#### Goal:
Please rewrite the records below with "Regulatory Compliance" replaced by "Risk Management" and everything else left unchanged.

[Rows from a dataset]

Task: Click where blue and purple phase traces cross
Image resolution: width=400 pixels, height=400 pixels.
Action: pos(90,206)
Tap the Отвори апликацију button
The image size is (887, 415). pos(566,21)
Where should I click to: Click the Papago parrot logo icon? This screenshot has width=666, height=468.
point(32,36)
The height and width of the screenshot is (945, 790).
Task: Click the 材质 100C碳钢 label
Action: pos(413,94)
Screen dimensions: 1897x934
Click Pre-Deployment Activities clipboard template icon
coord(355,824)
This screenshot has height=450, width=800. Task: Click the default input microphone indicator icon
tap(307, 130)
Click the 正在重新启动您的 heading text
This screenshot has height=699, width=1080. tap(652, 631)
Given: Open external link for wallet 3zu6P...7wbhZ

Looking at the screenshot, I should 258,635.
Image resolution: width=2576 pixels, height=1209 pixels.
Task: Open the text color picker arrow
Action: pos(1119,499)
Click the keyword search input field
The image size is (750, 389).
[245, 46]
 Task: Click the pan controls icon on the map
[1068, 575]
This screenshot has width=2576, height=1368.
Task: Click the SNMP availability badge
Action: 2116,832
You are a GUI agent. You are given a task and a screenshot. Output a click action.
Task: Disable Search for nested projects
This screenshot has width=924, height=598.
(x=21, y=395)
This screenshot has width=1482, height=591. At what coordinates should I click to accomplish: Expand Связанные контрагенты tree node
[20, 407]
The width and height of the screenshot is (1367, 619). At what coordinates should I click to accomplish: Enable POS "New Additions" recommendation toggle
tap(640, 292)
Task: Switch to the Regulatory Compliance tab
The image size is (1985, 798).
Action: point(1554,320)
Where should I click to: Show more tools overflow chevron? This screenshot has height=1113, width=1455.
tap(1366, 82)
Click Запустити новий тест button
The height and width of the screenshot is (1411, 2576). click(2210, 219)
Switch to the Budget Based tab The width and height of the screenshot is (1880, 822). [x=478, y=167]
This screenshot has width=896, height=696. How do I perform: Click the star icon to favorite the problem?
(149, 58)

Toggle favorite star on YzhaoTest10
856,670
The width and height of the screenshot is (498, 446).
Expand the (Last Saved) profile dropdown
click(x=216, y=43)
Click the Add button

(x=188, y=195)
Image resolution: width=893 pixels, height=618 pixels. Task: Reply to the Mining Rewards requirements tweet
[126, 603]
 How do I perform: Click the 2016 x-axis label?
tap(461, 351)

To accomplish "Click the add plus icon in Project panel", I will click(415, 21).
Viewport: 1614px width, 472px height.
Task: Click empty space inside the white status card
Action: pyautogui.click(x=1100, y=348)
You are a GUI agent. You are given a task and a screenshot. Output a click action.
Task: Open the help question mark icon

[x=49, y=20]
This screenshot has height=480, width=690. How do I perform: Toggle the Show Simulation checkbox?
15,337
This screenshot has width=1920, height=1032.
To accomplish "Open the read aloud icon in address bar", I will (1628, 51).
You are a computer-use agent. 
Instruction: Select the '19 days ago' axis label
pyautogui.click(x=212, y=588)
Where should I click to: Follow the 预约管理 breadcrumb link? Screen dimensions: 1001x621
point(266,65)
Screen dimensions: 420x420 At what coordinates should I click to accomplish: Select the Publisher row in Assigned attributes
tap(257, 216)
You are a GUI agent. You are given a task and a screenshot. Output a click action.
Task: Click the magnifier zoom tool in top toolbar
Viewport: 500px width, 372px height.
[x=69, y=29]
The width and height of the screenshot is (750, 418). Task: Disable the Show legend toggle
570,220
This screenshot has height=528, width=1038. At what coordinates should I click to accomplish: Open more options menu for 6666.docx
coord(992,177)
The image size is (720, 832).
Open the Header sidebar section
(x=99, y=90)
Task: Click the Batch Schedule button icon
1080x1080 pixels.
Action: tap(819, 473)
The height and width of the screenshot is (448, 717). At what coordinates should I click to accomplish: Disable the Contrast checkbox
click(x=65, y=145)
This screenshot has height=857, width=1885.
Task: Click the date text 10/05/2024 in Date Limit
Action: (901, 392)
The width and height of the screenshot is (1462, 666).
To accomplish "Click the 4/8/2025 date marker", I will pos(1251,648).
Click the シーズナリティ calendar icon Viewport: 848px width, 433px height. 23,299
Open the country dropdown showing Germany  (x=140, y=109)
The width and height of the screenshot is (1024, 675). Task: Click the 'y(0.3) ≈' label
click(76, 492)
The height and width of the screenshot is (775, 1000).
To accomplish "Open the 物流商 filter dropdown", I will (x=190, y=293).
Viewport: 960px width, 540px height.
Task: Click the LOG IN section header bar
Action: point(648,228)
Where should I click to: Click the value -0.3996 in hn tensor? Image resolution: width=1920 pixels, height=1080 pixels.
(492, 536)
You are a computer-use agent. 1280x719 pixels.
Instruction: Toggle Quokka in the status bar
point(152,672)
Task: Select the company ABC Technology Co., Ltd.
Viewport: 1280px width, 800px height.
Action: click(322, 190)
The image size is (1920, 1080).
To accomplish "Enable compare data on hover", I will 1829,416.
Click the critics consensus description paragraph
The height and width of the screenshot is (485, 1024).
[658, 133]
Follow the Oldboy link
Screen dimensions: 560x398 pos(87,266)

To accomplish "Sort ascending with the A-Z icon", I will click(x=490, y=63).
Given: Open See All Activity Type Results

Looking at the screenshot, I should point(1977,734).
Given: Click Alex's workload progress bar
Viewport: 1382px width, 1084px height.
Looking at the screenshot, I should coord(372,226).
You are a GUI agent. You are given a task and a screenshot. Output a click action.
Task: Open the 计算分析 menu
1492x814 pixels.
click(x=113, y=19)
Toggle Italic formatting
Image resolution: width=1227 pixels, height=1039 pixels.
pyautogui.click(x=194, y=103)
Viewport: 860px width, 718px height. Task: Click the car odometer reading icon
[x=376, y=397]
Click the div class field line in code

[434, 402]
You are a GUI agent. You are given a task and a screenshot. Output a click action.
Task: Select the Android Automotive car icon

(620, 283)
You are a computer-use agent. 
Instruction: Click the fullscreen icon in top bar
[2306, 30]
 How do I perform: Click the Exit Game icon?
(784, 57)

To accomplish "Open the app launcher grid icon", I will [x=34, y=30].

#### Output below:
Task: Click where blue and purple phase traces cross
Image resolution: width=400 pixels, height=400 pixels.
Action: pos(90,206)
Tap the Отвори апликацију button
The image size is (887, 415). pos(566,21)
Where should I click to: Click the Papago parrot logo icon? This screenshot has width=666, height=468.
point(32,36)
The height and width of the screenshot is (945, 790).
Task: Click the 材质 100C碳钢 label
Action: pos(413,94)
Screen dimensions: 1897x934
Click Pre-Deployment Activities clipboard template icon
coord(355,824)
This screenshot has height=450, width=800. Task: Click the default input microphone indicator icon
tap(307, 130)
Click the 正在重新启动您的 heading text
This screenshot has height=699, width=1080. tap(652, 631)
Given: Open external link for wallet 3zu6P...7wbhZ

Looking at the screenshot, I should 258,635.
Image resolution: width=2576 pixels, height=1209 pixels.
Task: Open the text color picker arrow
Action: pos(1119,499)
Click the keyword search input field
The image size is (750, 389).
[245, 46]
 Task: Click the pan controls icon on the map
[1068, 575]
This screenshot has width=2576, height=1368.
Task: Click the SNMP availability badge
Action: 2116,832
You are a GUI agent. You are given a task and a screenshot. Output a click action.
Task: Disable Search for nested projects
This screenshot has width=924, height=598.
(x=21, y=395)
This screenshot has width=1482, height=591. At what coordinates should I click to accomplish: Expand Связанные контрагенты tree node
[20, 407]
The width and height of the screenshot is (1367, 619). At what coordinates should I click to accomplish: Enable POS "New Additions" recommendation toggle
tap(640, 292)
Task: Switch to the Risk Management tab
The image size is (1985, 798).
Action: point(1554,320)
Where should I click to: Show more tools overflow chevron? This screenshot has height=1113, width=1455.
tap(1366, 82)
Click Запустити новий тест button
The height and width of the screenshot is (1411, 2576). click(2210, 219)
Switch to the Budget Based tab The width and height of the screenshot is (1880, 822). [x=478, y=167]
This screenshot has width=896, height=696. How do I perform: Click the star icon to favorite the problem?
(149, 58)

Toggle favorite star on YzhaoTest10
856,670
The width and height of the screenshot is (498, 446).
Expand the (Last Saved) profile dropdown
click(x=216, y=43)
Click the Add button

(x=188, y=195)
Image resolution: width=893 pixels, height=618 pixels. Task: Reply to the Mining Rewards requirements tweet
[126, 603]
 How do I perform: Click the 2016 x-axis label?
tap(461, 351)

To accomplish "Click the add plus icon in Project panel", I will click(415, 21).
Viewport: 1614px width, 472px height.
Task: Click empty space inside the white status card
Action: pyautogui.click(x=1100, y=348)
You are a GUI agent. You are given a task and a screenshot. Output a click action.
Task: Open the help question mark icon

[x=49, y=20]
This screenshot has height=480, width=690. How do I perform: Toggle the Show Simulation checkbox?
15,337
This screenshot has width=1920, height=1032.
To accomplish "Open the read aloud icon in address bar", I will (1628, 51).
You are a computer-use agent. 
Instruction: Select the '19 days ago' axis label
pyautogui.click(x=212, y=588)
Where should I click to: Follow the 预约管理 breadcrumb link? Screen dimensions: 1001x621
point(266,65)
Screen dimensions: 420x420 At what coordinates should I click to accomplish: Select the Publisher row in Assigned attributes
tap(257, 216)
You are a GUI agent. You are given a task and a screenshot. Output a click action.
Task: Click the magnifier zoom tool in top toolbar
Viewport: 500px width, 372px height.
[x=69, y=29]
The width and height of the screenshot is (750, 418). Task: Disable the Show legend toggle
570,220
This screenshot has height=528, width=1038. At what coordinates should I click to accomplish: Open more options menu for 6666.docx
coord(992,177)
The image size is (720, 832).
Open the Header sidebar section
(x=99, y=90)
Task: Click the Batch Schedule button icon
1080x1080 pixels.
Action: tap(819, 473)
The height and width of the screenshot is (448, 717). At what coordinates should I click to accomplish: Disable the Contrast checkbox
click(x=65, y=145)
This screenshot has height=857, width=1885.
Task: Click the date text 10/05/2024 in Date Limit
Action: (901, 392)
The width and height of the screenshot is (1462, 666).
To accomplish "Click the 4/8/2025 date marker", I will pos(1251,648).
Click the シーズナリティ calendar icon Viewport: 848px width, 433px height. 23,299
Open the country dropdown showing Germany  (x=140, y=109)
The width and height of the screenshot is (1024, 675). Task: Click the 'y(0.3) ≈' label
click(76, 492)
The height and width of the screenshot is (775, 1000).
To accomplish "Open the 物流商 filter dropdown", I will (x=190, y=293).
Viewport: 960px width, 540px height.
Task: Click the LOG IN section header bar
Action: point(648,228)
Where should I click to: Click the value -0.3996 in hn tensor? Image resolution: width=1920 pixels, height=1080 pixels.
(492, 536)
You are a computer-use agent. 1280x719 pixels.
Instruction: Toggle Quokka in the status bar
point(152,672)
Task: Select the company ABC Technology Co., Ltd.
Viewport: 1280px width, 800px height.
Action: click(322, 190)
The image size is (1920, 1080).
To accomplish "Enable compare data on hover", I will 1829,416.
Click the critics consensus description paragraph
The height and width of the screenshot is (485, 1024).
[658, 133]
Follow the Oldboy link
Screen dimensions: 560x398 pos(87,266)

To accomplish "Sort ascending with the A-Z icon", I will click(x=490, y=63).
Given: Open See All Activity Type Results

Looking at the screenshot, I should point(1977,734).
Given: Click Alex's workload progress bar
Viewport: 1382px width, 1084px height.
Looking at the screenshot, I should coord(372,226).
You are a GUI agent. You are given a task and a screenshot. Output a click action.
Task: Open the 计算分析 menu
1492x814 pixels.
click(x=113, y=19)
Toggle Italic formatting
Image resolution: width=1227 pixels, height=1039 pixels.
pyautogui.click(x=194, y=103)
Viewport: 860px width, 718px height. Task: Click the car odometer reading icon
[x=376, y=397]
Click the div class field line in code

[434, 402]
You are a GUI agent. You are given a task and a screenshot. Output a click action.
Task: Select the Android Automotive car icon

(620, 283)
You are a computer-use agent. 
Instruction: Click the fullscreen icon in top bar
[2306, 30]
 How do I perform: Click the Exit Game icon?
(784, 57)

To accomplish "Open the app launcher grid icon", I will [x=34, y=30].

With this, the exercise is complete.